Other jurisdictions have worded their seatbelt statutes so as to specifically prohibit more than one person from wearing a seatbelt at the same time. For example, The Ontario Highway Traffic Act, R.S.O. 1990, CHAPTER H.8, provides in pertinent part as follows:
106.
How to wear seat belt assembly
(5) A seat belt assembly shall be worn so that,
(d) no more than one person is wearing the seat belt assembly at any one time. 2006, c. 25, s. 1.
(See http://www.e-laws.gov.on.ca/html/statutes/english/elaws_statutes_90h08_e.htm#BK174)
In Canada, new legislation was recently introduced in order to “prevent people from getting into a vehicle that doesn't have enough seatbelts.” The new legislation requires one seatbelt for every passenger in a vehicle. (See http://www.buckleupsc.com/seat_belt_law.asp.)
Because seatbelt legislation in the United States varies from state to state, the South Carolina legislature has made it clear in their seatbelt statute that the provisions of their seatbelt law do not apply to “an occupant for which no safety belt is available because all belts are being used by other occupants.” (See Section 56-5-6520 and Section 56-5-6530.) Because the California seatbelt law does not have a similar provision exempting occupants from wearing a seatbelt when one is not available because all belts are being used by other occupants, persons of ordinary intelligence can reasonably conclude that in order to be in compliance with California law, such additional occupants should share existing seatbelts.

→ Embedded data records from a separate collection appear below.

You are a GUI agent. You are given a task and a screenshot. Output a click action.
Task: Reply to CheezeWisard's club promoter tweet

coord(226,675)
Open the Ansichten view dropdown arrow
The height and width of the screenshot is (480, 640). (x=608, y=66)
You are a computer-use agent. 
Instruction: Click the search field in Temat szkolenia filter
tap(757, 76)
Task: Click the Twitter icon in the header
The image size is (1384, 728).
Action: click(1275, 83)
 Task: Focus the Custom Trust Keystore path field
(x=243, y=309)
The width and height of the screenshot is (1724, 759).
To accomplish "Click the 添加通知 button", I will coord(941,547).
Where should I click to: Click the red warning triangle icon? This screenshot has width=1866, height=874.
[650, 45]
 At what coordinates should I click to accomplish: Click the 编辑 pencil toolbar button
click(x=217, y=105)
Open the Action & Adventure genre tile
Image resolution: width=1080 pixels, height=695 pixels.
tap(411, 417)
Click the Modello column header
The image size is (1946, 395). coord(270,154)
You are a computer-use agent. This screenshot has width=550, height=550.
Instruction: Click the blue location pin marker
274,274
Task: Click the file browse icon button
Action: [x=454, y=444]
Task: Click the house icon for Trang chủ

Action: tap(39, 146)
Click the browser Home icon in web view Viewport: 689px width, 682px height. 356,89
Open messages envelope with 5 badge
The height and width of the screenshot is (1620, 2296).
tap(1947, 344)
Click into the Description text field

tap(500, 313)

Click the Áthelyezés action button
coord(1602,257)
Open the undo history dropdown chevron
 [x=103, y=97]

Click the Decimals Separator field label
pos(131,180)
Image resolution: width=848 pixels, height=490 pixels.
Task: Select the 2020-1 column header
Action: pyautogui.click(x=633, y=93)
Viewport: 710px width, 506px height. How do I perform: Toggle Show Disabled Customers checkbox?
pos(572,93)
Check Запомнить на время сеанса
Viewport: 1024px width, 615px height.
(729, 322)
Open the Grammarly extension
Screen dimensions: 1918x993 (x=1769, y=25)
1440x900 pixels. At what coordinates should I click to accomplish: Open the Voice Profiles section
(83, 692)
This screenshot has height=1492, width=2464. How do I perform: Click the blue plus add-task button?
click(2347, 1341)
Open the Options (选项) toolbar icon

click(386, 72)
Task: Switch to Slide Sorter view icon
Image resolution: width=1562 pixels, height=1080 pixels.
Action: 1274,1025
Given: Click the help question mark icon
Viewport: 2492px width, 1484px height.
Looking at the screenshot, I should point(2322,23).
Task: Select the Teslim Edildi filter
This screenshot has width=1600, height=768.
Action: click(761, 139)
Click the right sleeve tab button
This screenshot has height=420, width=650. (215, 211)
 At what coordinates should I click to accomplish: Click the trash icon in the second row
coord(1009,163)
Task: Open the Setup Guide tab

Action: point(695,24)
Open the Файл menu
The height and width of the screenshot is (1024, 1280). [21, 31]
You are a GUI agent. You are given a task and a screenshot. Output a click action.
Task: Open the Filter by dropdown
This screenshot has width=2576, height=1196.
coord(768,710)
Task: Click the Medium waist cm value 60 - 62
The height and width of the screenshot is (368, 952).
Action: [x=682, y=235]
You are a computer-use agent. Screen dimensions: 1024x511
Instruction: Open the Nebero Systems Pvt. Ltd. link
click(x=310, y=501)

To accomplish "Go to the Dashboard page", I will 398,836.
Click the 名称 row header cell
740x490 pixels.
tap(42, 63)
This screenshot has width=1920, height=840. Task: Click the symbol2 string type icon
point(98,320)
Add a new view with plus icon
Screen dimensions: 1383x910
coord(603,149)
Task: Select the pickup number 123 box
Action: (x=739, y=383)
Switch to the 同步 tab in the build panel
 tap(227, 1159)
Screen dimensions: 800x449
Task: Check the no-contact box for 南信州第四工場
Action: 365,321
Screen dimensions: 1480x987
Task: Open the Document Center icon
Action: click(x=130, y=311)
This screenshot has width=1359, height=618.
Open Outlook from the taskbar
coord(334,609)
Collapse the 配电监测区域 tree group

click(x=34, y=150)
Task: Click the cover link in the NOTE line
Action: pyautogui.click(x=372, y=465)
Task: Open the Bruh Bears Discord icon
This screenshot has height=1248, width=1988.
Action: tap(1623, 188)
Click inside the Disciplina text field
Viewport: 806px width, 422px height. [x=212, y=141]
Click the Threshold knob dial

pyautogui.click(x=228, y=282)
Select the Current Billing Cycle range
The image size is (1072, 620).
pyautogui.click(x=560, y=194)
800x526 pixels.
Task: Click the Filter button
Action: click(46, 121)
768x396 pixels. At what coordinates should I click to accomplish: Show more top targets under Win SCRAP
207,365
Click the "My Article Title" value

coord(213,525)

Because California Vehicle Code section 27315, subdivision (d) does not give a person of ordinary intelligence fair notice that having two people share one seat belt is forbidden by the statute, it would be unconstitutional to hold defendant criminally responsible for conduct which she could not reasonably understand to be proscribed. United States v. Harriss, 347 U.S. 612, 617 (1954).